PROBLEM DESCRIPTION: All of the data below is to be output exactly as written.

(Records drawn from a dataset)
== Segment start ==

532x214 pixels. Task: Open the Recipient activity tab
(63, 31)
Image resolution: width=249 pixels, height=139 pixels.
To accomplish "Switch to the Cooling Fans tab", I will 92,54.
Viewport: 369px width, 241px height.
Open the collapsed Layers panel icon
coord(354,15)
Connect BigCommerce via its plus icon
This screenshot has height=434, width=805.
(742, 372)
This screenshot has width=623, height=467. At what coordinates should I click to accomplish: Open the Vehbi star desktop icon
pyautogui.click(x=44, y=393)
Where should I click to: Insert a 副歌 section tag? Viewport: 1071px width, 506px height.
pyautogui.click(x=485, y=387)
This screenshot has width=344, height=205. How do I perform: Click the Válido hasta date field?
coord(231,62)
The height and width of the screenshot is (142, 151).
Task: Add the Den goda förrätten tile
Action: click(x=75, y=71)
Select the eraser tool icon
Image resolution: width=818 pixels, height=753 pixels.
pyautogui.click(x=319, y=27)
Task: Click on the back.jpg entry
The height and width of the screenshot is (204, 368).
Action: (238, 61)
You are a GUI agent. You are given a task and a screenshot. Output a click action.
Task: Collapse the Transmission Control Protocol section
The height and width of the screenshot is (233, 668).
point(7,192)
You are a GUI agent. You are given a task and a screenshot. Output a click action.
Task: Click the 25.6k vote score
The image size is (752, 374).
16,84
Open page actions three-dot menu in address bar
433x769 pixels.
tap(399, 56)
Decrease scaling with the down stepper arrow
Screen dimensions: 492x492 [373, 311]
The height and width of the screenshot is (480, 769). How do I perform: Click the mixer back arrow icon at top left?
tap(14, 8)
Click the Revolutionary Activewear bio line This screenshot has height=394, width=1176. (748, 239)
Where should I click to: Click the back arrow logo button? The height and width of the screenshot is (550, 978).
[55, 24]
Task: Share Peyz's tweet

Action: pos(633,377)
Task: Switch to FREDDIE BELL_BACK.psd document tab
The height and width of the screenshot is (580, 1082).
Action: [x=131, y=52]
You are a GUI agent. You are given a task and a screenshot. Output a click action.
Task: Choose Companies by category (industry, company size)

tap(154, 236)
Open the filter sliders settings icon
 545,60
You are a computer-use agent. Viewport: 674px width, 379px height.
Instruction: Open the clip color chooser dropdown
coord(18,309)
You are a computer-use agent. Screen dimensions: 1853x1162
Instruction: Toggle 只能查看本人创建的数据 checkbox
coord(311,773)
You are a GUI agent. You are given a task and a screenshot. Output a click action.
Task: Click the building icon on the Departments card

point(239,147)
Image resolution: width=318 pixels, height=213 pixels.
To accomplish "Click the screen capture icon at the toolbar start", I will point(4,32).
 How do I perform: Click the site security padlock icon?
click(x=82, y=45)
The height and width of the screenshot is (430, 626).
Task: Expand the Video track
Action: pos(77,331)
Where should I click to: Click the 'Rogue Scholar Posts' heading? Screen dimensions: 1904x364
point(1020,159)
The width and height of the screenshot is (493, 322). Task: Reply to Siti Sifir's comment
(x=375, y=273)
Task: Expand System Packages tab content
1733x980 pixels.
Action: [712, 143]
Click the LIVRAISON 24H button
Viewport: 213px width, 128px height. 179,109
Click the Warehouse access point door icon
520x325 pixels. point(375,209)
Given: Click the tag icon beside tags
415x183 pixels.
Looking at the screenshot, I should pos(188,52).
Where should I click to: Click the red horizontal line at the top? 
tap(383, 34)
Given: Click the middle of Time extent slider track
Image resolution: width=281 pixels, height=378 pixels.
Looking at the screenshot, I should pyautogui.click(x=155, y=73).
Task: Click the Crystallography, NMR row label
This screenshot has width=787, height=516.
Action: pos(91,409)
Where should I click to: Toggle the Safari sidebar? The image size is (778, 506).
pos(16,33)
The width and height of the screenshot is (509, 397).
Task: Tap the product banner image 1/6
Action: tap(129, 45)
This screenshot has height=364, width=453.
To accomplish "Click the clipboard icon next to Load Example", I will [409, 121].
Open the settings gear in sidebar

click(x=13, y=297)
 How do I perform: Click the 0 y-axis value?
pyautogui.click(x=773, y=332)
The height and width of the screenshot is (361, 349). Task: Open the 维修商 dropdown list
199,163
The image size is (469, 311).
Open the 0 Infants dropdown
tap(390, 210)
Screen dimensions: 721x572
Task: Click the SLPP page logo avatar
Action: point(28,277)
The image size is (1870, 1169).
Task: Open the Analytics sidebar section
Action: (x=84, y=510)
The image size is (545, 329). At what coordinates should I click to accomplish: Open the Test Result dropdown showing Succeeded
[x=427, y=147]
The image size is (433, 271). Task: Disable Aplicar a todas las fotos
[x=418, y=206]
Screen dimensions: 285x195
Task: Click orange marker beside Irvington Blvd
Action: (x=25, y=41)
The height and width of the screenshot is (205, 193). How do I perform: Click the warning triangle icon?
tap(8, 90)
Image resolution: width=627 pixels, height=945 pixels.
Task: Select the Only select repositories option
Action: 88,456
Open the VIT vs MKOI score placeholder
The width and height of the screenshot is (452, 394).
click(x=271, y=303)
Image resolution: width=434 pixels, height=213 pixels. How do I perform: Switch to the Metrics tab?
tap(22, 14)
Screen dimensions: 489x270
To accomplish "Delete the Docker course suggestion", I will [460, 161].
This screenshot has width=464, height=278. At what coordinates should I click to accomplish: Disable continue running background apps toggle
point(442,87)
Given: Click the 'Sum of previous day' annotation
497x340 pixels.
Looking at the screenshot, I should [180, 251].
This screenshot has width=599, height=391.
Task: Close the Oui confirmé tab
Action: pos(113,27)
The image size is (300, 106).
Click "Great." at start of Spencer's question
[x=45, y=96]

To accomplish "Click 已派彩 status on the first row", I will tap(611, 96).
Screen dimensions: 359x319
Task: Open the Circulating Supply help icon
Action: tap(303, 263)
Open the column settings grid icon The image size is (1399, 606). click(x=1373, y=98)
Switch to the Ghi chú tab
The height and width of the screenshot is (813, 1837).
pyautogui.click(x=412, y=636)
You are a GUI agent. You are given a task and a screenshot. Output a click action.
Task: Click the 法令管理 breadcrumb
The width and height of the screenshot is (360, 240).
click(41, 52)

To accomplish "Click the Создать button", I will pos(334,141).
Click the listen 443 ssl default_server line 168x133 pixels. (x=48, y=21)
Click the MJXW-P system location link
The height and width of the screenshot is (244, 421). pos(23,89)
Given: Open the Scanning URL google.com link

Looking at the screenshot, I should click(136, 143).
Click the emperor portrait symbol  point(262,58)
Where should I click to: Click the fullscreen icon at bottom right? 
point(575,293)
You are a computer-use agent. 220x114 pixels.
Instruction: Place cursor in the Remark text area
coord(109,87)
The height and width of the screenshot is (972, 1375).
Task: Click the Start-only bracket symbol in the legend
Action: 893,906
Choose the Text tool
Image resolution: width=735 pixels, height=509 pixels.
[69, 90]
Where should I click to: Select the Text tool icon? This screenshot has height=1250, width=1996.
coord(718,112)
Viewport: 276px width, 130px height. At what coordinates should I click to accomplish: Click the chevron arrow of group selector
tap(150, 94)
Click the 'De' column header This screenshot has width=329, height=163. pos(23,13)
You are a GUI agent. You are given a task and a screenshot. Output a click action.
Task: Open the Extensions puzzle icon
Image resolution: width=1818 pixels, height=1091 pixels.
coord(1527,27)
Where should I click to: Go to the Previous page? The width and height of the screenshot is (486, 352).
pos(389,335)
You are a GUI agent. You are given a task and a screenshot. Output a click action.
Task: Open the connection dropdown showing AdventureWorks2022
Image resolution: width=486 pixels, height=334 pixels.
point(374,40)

== Segment end ==

TASK RESPONSE:
532x214 pixels. Task: Open the Recipient activity tab
(63, 31)
Image resolution: width=249 pixels, height=139 pixels.
To accomplish "Switch to the Cooling Fans tab", I will 92,54.
Viewport: 369px width, 241px height.
Open the collapsed Layers panel icon
coord(354,15)
Connect BigCommerce via its plus icon
This screenshot has height=434, width=805.
(742, 372)
This screenshot has width=623, height=467. At what coordinates should I click to accomplish: Open the Vehbi star desktop icon
pyautogui.click(x=44, y=393)
Where should I click to: Insert a 副歌 section tag? Viewport: 1071px width, 506px height.
pyautogui.click(x=485, y=387)
This screenshot has width=344, height=205. How do I perform: Click the Válido hasta date field?
coord(231,62)
The height and width of the screenshot is (142, 151).
Task: Add the Den goda förrätten tile
Action: click(x=75, y=71)
Select the eraser tool icon
Image resolution: width=818 pixels, height=753 pixels.
pyautogui.click(x=319, y=27)
Task: Click on the back.jpg entry
The height and width of the screenshot is (204, 368).
Action: (238, 61)
You are a GUI agent. You are given a task and a screenshot. Output a click action.
Task: Collapse the Transmission Control Protocol section
The height and width of the screenshot is (233, 668).
point(7,192)
You are a GUI agent. You are given a task and a screenshot. Output a click action.
Task: Click the 25.6k vote score
The image size is (752, 374).
16,84
Open page actions three-dot menu in address bar
433x769 pixels.
tap(399, 56)
Decrease scaling with the down stepper arrow
Screen dimensions: 492x492 [373, 311]
The height and width of the screenshot is (480, 769). How do I perform: Click the mixer back arrow icon at top left?
tap(14, 8)
Click the Revolutionary Activewear bio line This screenshot has height=394, width=1176. (748, 239)
Where should I click to: Click the back arrow logo button? The height and width of the screenshot is (550, 978).
[55, 24]
Task: Share Peyz's tweet

Action: pos(633,377)
Task: Switch to FREDDIE BELL_BACK.psd document tab
The height and width of the screenshot is (580, 1082).
Action: [x=131, y=52]
You are a GUI agent. You are given a task and a screenshot. Output a click action.
Task: Choose Companies by category (industry, company size)

tap(154, 236)
Open the filter sliders settings icon
 545,60
You are a computer-use agent. Viewport: 674px width, 379px height.
Instruction: Open the clip color chooser dropdown
coord(18,309)
You are a computer-use agent. Screen dimensions: 1853x1162
Instruction: Toggle 只能查看本人创建的数据 checkbox
coord(311,773)
You are a GUI agent. You are given a task and a screenshot. Output a click action.
Task: Click the building icon on the Departments card

point(239,147)
Image resolution: width=318 pixels, height=213 pixels.
To accomplish "Click the screen capture icon at the toolbar start", I will point(4,32).
 How do I perform: Click the site security padlock icon?
click(x=82, y=45)
The height and width of the screenshot is (430, 626).
Task: Expand the Video track
Action: pos(77,331)
Where should I click to: Click the 'Rogue Scholar Posts' heading? Screen dimensions: 1904x364
point(1020,159)
The width and height of the screenshot is (493, 322). Task: Reply to Siti Sifir's comment
(x=375, y=273)
Task: Expand System Packages tab content
1733x980 pixels.
Action: [712, 143]
Click the LIVRAISON 24H button
Viewport: 213px width, 128px height. 179,109
Click the Warehouse access point door icon
520x325 pixels. point(375,209)
Given: Click the tag icon beside tags
415x183 pixels.
Looking at the screenshot, I should pos(188,52).
Where should I click to: Click the red horizontal line at the top? 
tap(383, 34)
Given: Click the middle of Time extent slider track
Image resolution: width=281 pixels, height=378 pixels.
Looking at the screenshot, I should pyautogui.click(x=155, y=73).
Task: Click the Crystallography, NMR row label
This screenshot has width=787, height=516.
Action: pos(91,409)
Where should I click to: Toggle the Safari sidebar? The image size is (778, 506).
pos(16,33)
The width and height of the screenshot is (509, 397).
Task: Tap the product banner image 1/6
Action: tap(129, 45)
This screenshot has height=364, width=453.
To accomplish "Click the clipboard icon next to Load Example", I will [409, 121].
Open the settings gear in sidebar

click(x=13, y=297)
 How do I perform: Click the 0 y-axis value?
pyautogui.click(x=773, y=332)
The height and width of the screenshot is (361, 349). Task: Open the 维修商 dropdown list
199,163
The image size is (469, 311).
Open the 0 Infants dropdown
tap(390, 210)
Screen dimensions: 721x572
Task: Click the SLPP page logo avatar
Action: point(28,277)
The image size is (1870, 1169).
Task: Open the Analytics sidebar section
Action: (x=84, y=510)
The image size is (545, 329). At what coordinates should I click to accomplish: Open the Test Result dropdown showing Succeeded
[x=427, y=147]
The image size is (433, 271). Task: Disable Aplicar a todas las fotos
[x=418, y=206]
Screen dimensions: 285x195
Task: Click orange marker beside Irvington Blvd
Action: (x=25, y=41)
The height and width of the screenshot is (205, 193). How do I perform: Click the warning triangle icon?
tap(8, 90)
Image resolution: width=627 pixels, height=945 pixels.
Task: Select the Only select repositories option
Action: 88,456
Open the VIT vs MKOI score placeholder
The width and height of the screenshot is (452, 394).
click(x=271, y=303)
Image resolution: width=434 pixels, height=213 pixels. How do I perform: Switch to the Metrics tab?
tap(22, 14)
Screen dimensions: 489x270
To accomplish "Delete the Docker course suggestion", I will [460, 161].
This screenshot has width=464, height=278. At what coordinates should I click to accomplish: Disable continue running background apps toggle
point(442,87)
Given: Click the 'Sum of previous day' annotation
497x340 pixels.
Looking at the screenshot, I should [180, 251].
This screenshot has width=599, height=391.
Task: Close the Oui confirmé tab
Action: pos(113,27)
The image size is (300, 106).
Click "Great." at start of Spencer's question
[x=45, y=96]

To accomplish "Click 已派彩 status on the first row", I will tap(611, 96).
Screen dimensions: 359x319
Task: Open the Circulating Supply help icon
Action: tap(303, 263)
Open the column settings grid icon The image size is (1399, 606). click(x=1373, y=98)
Switch to the Ghi chú tab
The height and width of the screenshot is (813, 1837).
pyautogui.click(x=412, y=636)
You are a GUI agent. You are given a task and a screenshot. Output a click action.
Task: Click the 法令管理 breadcrumb
The width and height of the screenshot is (360, 240).
click(41, 52)

To accomplish "Click the Создать button", I will pos(334,141).
Click the listen 443 ssl default_server line 168x133 pixels. (x=48, y=21)
Click the MJXW-P system location link
The height and width of the screenshot is (244, 421). pos(23,89)
Given: Open the Scanning URL google.com link

Looking at the screenshot, I should click(136, 143).
Click the emperor portrait symbol  point(262,58)
Where should I click to: Click the fullscreen icon at bottom right? 
point(575,293)
You are a computer-use agent. 220x114 pixels.
Instruction: Place cursor in the Remark text area
coord(109,87)
The height and width of the screenshot is (972, 1375).
Task: Click the Start-only bracket symbol in the legend
Action: 893,906
Choose the Text tool
Image resolution: width=735 pixels, height=509 pixels.
[69, 90]
Where should I click to: Select the Text tool icon? This screenshot has height=1250, width=1996.
coord(718,112)
Viewport: 276px width, 130px height. At what coordinates should I click to accomplish: Click the chevron arrow of group selector
tap(150, 94)
Click the 'De' column header This screenshot has width=329, height=163. pos(23,13)
You are a GUI agent. You are given a task and a screenshot. Output a click action.
Task: Open the Extensions puzzle icon
Image resolution: width=1818 pixels, height=1091 pixels.
coord(1527,27)
Where should I click to: Go to the Previous page? The width and height of the screenshot is (486, 352).
pos(389,335)
You are a GUI agent. You are given a task and a screenshot. Output a click action.
Task: Open the connection dropdown showing AdventureWorks2022
Image resolution: width=486 pixels, height=334 pixels.
point(374,40)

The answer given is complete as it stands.